For the sixth term, we set $$i=6$$:
$$ \left(\frac{1}{3}\right)^{6+1} = \left(\frac{1}{3}\right)^7 = \frac{1^7}{3^7} = \frac{1}{2187} $$
So, the sixth term is $$\frac{1}{2187}$$.

**step8** Finding a common denominator

Now we need to add all the terms:
$$ \frac{1}{9} + \frac{1}{27} + \frac{1}{81} + \frac{1}{243} + \frac{1}{729} + \frac{1}{2187} $$
To add these fractions, we need to find a common denominator. We observe that each denominator is a power of 3:
$$ 9 = 3^2 $$
$$ 27 = 3^3 $$
$$ 81 = 3^4 $$
$$ 243 = 3^5 $$
$$ 729 = 3^6 $$
$$ 2187 = 3^7 $$
The least common multiple of all these denominators is the largest denominator, which is 2187.

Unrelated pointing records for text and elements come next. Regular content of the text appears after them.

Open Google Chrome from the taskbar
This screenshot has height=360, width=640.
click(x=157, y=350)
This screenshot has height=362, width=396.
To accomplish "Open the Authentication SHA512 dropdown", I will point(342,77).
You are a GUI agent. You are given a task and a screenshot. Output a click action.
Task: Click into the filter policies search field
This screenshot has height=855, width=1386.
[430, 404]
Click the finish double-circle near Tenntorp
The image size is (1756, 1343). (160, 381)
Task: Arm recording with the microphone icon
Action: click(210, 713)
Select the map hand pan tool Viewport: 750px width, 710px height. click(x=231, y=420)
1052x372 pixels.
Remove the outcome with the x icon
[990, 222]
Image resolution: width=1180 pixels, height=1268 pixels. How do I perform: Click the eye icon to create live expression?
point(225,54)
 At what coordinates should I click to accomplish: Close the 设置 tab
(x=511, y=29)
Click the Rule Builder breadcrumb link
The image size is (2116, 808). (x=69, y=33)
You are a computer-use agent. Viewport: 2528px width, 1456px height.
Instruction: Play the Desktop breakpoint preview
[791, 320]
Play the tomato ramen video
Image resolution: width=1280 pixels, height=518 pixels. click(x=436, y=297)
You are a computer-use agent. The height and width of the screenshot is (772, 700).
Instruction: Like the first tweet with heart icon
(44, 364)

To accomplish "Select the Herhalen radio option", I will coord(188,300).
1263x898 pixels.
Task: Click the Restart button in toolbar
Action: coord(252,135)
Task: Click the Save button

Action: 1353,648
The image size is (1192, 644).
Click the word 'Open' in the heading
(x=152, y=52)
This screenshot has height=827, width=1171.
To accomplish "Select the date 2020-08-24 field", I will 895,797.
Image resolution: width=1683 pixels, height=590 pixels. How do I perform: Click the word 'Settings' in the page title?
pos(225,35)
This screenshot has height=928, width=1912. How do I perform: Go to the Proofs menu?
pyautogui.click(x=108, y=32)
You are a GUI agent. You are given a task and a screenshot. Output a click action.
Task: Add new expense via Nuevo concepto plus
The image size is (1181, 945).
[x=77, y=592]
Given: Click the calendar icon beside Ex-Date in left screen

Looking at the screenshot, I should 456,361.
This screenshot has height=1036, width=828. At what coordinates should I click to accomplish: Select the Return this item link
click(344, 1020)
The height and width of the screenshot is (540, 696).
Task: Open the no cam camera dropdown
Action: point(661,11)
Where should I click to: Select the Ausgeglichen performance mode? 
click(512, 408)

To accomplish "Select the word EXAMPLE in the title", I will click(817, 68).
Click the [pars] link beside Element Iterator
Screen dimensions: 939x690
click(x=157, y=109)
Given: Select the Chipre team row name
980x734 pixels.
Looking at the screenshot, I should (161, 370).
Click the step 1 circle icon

**step9** Rewriting fractions with the common denominator

We rewrite each fraction with the denominator 2187:
$$ \frac{1}{9} = \frac{1 \times 243}{9 \times 243} = \frac{243}{2187} $$
$$ \frac{1}{27} = \frac{1 \times 81}{27 \times 81} = \frac{81}{2187} $$
$$ \frac{1}{81} = \frac{1 \times 27}{81 \times 27} = \frac{27}{2187} $$
$$ \frac{1}{243} = \frac{1 \times 9}{243 \times 9} = \frac{9}{2187} $$
$$ \frac{1}{729} = \frac{1 \times 3}{729 \times 3} = \frac{3}{2187} $$
$$ \frac{1}{2187} = \frac{1 \times 1}{2187 \times 1} = \frac{1}{2187} $$

**step10** Adding the numerators

Now we add the numerators while keeping the common denominator:
$$ \frac{243}{2187} + \frac{81}{2187} + \frac{27}{2187} + \frac{9}{2187} + \frac{3}{2187} + \frac{1}{2187} = \frac{243 + 81 + 27 + 9 + 3 + 1}{2187} $$
Adding the numerators:
$$ 243 + 81 = 324 $$
$$ 324 + 27 = 351 $$
$$ 351 + 9 = 360 $$
$$ 360 + 3 = 363 $$
$$ 363 + 1 = 364 $$
So the sum is $$\frac{364}{2187}$$.

**step11** Simplifying the result

We need to check if the fraction $$\frac{364}{2187}$$ can be simplified.
The denominator 2187 is $$3^7$$, so its only prime factor is 3.
We check if the numerator 364 is divisible by 3. To do this, we sum its digits: 3 + 6 + 4 = 13.
Since 13 is not divisible by 3, 364 is not divisible by 3.
Therefore, the fraction cannot be simplified further.
The final answer is $$\frac{364}{2187}$$.